When every entry has been read, print each one back exactly.

--*--

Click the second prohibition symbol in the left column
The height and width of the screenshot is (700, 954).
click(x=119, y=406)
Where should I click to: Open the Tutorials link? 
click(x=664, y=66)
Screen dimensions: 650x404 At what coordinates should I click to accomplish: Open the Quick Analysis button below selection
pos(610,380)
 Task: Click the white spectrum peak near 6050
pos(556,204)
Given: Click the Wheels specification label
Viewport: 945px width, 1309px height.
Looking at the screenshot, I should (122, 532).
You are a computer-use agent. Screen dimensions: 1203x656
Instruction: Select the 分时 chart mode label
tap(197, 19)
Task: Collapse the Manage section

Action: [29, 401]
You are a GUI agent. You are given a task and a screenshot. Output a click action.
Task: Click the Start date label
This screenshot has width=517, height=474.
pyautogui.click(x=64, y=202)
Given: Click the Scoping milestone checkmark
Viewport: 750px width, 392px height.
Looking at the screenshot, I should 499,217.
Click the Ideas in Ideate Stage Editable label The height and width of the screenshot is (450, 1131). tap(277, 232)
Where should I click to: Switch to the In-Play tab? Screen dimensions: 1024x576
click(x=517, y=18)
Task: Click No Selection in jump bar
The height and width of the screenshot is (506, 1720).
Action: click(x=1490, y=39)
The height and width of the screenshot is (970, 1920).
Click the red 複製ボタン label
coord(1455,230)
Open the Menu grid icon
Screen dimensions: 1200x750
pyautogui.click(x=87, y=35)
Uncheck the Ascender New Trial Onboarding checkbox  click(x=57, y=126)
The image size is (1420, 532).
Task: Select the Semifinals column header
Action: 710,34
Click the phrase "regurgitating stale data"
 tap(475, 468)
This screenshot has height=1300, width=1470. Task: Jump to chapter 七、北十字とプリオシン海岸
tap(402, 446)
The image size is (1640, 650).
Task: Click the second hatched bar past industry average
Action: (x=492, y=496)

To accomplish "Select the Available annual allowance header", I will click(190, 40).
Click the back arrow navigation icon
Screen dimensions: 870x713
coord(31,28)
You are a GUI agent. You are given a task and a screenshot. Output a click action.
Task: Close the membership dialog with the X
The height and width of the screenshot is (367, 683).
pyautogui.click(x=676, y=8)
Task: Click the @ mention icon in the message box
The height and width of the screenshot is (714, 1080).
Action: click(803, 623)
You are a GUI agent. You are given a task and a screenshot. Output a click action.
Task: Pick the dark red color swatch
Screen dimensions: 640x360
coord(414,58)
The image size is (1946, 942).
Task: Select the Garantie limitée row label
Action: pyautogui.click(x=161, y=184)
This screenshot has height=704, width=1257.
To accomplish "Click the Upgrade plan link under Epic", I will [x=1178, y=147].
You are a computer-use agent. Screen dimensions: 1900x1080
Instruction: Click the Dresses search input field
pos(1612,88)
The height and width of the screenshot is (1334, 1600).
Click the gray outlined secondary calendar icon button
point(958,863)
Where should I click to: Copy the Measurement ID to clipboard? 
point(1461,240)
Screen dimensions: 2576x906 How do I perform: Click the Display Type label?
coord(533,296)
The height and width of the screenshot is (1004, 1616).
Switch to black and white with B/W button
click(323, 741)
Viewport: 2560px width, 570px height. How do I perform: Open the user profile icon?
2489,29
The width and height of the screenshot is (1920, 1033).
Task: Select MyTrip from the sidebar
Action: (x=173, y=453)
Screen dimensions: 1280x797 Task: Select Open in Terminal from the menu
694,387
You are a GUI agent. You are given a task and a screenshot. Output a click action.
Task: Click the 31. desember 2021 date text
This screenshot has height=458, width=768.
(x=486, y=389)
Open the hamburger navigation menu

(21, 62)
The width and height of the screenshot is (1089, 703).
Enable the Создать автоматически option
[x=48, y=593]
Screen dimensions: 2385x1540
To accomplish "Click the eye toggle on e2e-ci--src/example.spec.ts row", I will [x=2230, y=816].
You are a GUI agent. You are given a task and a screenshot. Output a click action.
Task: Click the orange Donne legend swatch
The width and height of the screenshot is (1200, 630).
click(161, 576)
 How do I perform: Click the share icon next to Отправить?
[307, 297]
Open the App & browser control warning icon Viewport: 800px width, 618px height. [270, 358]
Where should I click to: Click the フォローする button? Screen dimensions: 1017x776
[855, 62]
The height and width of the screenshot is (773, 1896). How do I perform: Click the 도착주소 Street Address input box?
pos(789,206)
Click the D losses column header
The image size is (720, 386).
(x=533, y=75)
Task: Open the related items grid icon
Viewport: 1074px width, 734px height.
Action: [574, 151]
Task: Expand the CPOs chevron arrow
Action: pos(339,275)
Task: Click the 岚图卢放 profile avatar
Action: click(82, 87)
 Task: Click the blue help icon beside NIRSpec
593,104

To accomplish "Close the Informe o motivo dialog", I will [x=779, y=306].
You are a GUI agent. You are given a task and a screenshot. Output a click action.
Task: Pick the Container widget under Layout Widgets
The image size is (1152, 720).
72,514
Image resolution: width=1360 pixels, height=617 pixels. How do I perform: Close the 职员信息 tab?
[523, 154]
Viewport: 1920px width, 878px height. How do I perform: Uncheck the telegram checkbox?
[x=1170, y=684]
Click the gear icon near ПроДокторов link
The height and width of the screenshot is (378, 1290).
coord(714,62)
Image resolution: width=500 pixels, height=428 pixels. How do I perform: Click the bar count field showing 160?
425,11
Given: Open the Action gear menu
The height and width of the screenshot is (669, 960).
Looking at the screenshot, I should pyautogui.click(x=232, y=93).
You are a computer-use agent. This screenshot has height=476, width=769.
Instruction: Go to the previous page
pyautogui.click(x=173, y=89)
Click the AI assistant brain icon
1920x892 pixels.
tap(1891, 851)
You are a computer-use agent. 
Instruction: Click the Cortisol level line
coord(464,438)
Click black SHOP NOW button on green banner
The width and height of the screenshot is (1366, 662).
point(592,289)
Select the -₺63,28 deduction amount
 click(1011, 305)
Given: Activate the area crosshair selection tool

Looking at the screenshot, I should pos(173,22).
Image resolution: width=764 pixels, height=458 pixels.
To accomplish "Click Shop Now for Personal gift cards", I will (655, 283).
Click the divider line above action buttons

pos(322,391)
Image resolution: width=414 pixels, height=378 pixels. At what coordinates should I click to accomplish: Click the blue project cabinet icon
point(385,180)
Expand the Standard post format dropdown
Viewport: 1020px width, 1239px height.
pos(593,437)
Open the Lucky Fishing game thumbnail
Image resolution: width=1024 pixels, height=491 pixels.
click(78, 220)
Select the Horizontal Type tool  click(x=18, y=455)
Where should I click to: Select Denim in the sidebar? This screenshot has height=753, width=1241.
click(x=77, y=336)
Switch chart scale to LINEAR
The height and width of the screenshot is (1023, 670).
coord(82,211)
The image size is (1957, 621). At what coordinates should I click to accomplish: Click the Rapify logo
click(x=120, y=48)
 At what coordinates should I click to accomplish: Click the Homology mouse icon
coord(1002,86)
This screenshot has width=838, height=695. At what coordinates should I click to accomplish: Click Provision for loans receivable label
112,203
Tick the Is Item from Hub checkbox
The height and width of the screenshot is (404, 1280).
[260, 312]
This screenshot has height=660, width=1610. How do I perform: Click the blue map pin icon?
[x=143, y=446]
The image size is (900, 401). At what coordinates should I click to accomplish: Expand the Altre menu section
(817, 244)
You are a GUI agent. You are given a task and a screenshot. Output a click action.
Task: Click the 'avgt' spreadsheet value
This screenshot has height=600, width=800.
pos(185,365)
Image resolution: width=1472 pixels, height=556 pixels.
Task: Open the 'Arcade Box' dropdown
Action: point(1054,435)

--*--

# Result for this exercise
Click the second prohibition symbol in the left column
The height and width of the screenshot is (700, 954).
click(x=119, y=406)
Where should I click to: Open the Tutorials link? 
click(x=664, y=66)
Screen dimensions: 650x404 At what coordinates should I click to accomplish: Open the Quick Analysis button below selection
pos(610,380)
 Task: Click the white spectrum peak near 6050
pos(556,204)
Given: Click the Wheels specification label
Viewport: 945px width, 1309px height.
Looking at the screenshot, I should (122, 532).
You are a computer-use agent. Screen dimensions: 1203x656
Instruction: Select the 分时 chart mode label
tap(197, 19)
Task: Collapse the Manage section

Action: [29, 401]
You are a GUI agent. You are given a task and a screenshot. Output a click action.
Task: Click the Start date label
This screenshot has width=517, height=474.
pyautogui.click(x=64, y=202)
Given: Click the Scoping milestone checkmark
Viewport: 750px width, 392px height.
Looking at the screenshot, I should 499,217.
Click the Ideas in Ideate Stage Editable label The height and width of the screenshot is (450, 1131). tap(277, 232)
Where should I click to: Switch to the In-Play tab? Screen dimensions: 1024x576
click(x=517, y=18)
Task: Click No Selection in jump bar
The height and width of the screenshot is (506, 1720).
Action: click(x=1490, y=39)
The height and width of the screenshot is (970, 1920).
Click the red 複製ボタン label
coord(1455,230)
Open the Menu grid icon
Screen dimensions: 1200x750
pyautogui.click(x=87, y=35)
Uncheck the Ascender New Trial Onboarding checkbox  click(x=57, y=126)
The image size is (1420, 532).
Task: Select the Semifinals column header
Action: 710,34
Click the phrase "regurgitating stale data"
 tap(475, 468)
This screenshot has height=1300, width=1470. Task: Jump to chapter 七、北十字とプリオシン海岸
tap(402, 446)
The image size is (1640, 650).
Task: Click the second hatched bar past industry average
Action: (x=492, y=496)

To accomplish "Select the Available annual allowance header", I will click(190, 40).
Click the back arrow navigation icon
Screen dimensions: 870x713
coord(31,28)
You are a GUI agent. You are given a task and a screenshot. Output a click action.
Task: Close the membership dialog with the X
The height and width of the screenshot is (367, 683).
pyautogui.click(x=676, y=8)
Task: Click the @ mention icon in the message box
The height and width of the screenshot is (714, 1080).
Action: click(803, 623)
You are a GUI agent. You are given a task and a screenshot. Output a click action.
Task: Pick the dark red color swatch
Screen dimensions: 640x360
coord(414,58)
The image size is (1946, 942).
Task: Select the Garantie limitée row label
Action: pyautogui.click(x=161, y=184)
This screenshot has height=704, width=1257.
To accomplish "Click the Upgrade plan link under Epic", I will [x=1178, y=147].
You are a computer-use agent. Screen dimensions: 1900x1080
Instruction: Click the Dresses search input field
pos(1612,88)
The height and width of the screenshot is (1334, 1600).
Click the gray outlined secondary calendar icon button
point(958,863)
Where should I click to: Copy the Measurement ID to clipboard? 
point(1461,240)
Screen dimensions: 2576x906 How do I perform: Click the Display Type label?
coord(533,296)
The height and width of the screenshot is (1004, 1616).
Switch to black and white with B/W button
click(323, 741)
Viewport: 2560px width, 570px height. How do I perform: Open the user profile icon?
2489,29
The width and height of the screenshot is (1920, 1033).
Task: Select MyTrip from the sidebar
Action: (x=173, y=453)
Screen dimensions: 1280x797 Task: Select Open in Terminal from the menu
694,387
You are a GUI agent. You are given a task and a screenshot. Output a click action.
Task: Click the 31. desember 2021 date text
This screenshot has height=458, width=768.
(x=486, y=389)
Open the hamburger navigation menu

(21, 62)
The width and height of the screenshot is (1089, 703).
Enable the Создать автоматически option
[x=48, y=593]
Screen dimensions: 2385x1540
To accomplish "Click the eye toggle on e2e-ci--src/example.spec.ts row", I will [x=2230, y=816].
You are a GUI agent. You are given a task and a screenshot. Output a click action.
Task: Click the orange Donne legend swatch
The width and height of the screenshot is (1200, 630).
click(161, 576)
 How do I perform: Click the share icon next to Отправить?
[307, 297]
Open the App & browser control warning icon Viewport: 800px width, 618px height. [270, 358]
Where should I click to: Click the フォローする button? Screen dimensions: 1017x776
[855, 62]
The height and width of the screenshot is (773, 1896). How do I perform: Click the 도착주소 Street Address input box?
pos(789,206)
Click the D losses column header
The image size is (720, 386).
(x=533, y=75)
Task: Open the related items grid icon
Viewport: 1074px width, 734px height.
Action: [574, 151]
Task: Expand the CPOs chevron arrow
Action: pos(339,275)
Task: Click the 岚图卢放 profile avatar
Action: click(82, 87)
 Task: Click the blue help icon beside NIRSpec
593,104

To accomplish "Close the Informe o motivo dialog", I will [x=779, y=306].
You are a GUI agent. You are given a task and a screenshot. Output a click action.
Task: Pick the Container widget under Layout Widgets
The image size is (1152, 720).
72,514
Image resolution: width=1360 pixels, height=617 pixels. How do I perform: Close the 职员信息 tab?
[523, 154]
Viewport: 1920px width, 878px height. How do I perform: Uncheck the telegram checkbox?
[x=1170, y=684]
Click the gear icon near ПроДокторов link
The height and width of the screenshot is (378, 1290).
coord(714,62)
Image resolution: width=500 pixels, height=428 pixels. How do I perform: Click the bar count field showing 160?
425,11
Given: Open the Action gear menu
The height and width of the screenshot is (669, 960).
Looking at the screenshot, I should pyautogui.click(x=232, y=93).
You are a computer-use agent. This screenshot has height=476, width=769.
Instruction: Go to the previous page
pyautogui.click(x=173, y=89)
Click the AI assistant brain icon
1920x892 pixels.
tap(1891, 851)
You are a computer-use agent. 
Instruction: Click the Cortisol level line
coord(464,438)
Click black SHOP NOW button on green banner
The width and height of the screenshot is (1366, 662).
point(592,289)
Select the -₺63,28 deduction amount
 click(1011, 305)
Given: Activate the area crosshair selection tool

Looking at the screenshot, I should pos(173,22).
Image resolution: width=764 pixels, height=458 pixels.
To accomplish "Click Shop Now for Personal gift cards", I will (655, 283).
Click the divider line above action buttons

pos(322,391)
Image resolution: width=414 pixels, height=378 pixels. At what coordinates should I click to accomplish: Click the blue project cabinet icon
point(385,180)
Expand the Standard post format dropdown
Viewport: 1020px width, 1239px height.
pos(593,437)
Open the Lucky Fishing game thumbnail
Image resolution: width=1024 pixels, height=491 pixels.
click(78, 220)
Select the Horizontal Type tool  click(x=18, y=455)
Where should I click to: Select Denim in the sidebar? This screenshot has height=753, width=1241.
click(x=77, y=336)
Switch chart scale to LINEAR
The height and width of the screenshot is (1023, 670).
coord(82,211)
The image size is (1957, 621). At what coordinates should I click to accomplish: Click the Rapify logo
click(x=120, y=48)
 At what coordinates should I click to accomplish: Click the Homology mouse icon
coord(1002,86)
This screenshot has width=838, height=695. At what coordinates should I click to accomplish: Click Provision for loans receivable label
112,203
Tick the Is Item from Hub checkbox
The height and width of the screenshot is (404, 1280).
[260, 312]
This screenshot has height=660, width=1610. How do I perform: Click the blue map pin icon?
[x=143, y=446]
The image size is (900, 401). At what coordinates should I click to accomplish: Expand the Altre menu section
(817, 244)
You are a GUI agent. You are given a task and a screenshot. Output a click action.
Task: Click the 'avgt' spreadsheet value
This screenshot has height=600, width=800.
pos(185,365)
Image resolution: width=1472 pixels, height=556 pixels.
Task: Open the 'Arcade Box' dropdown
Action: point(1054,435)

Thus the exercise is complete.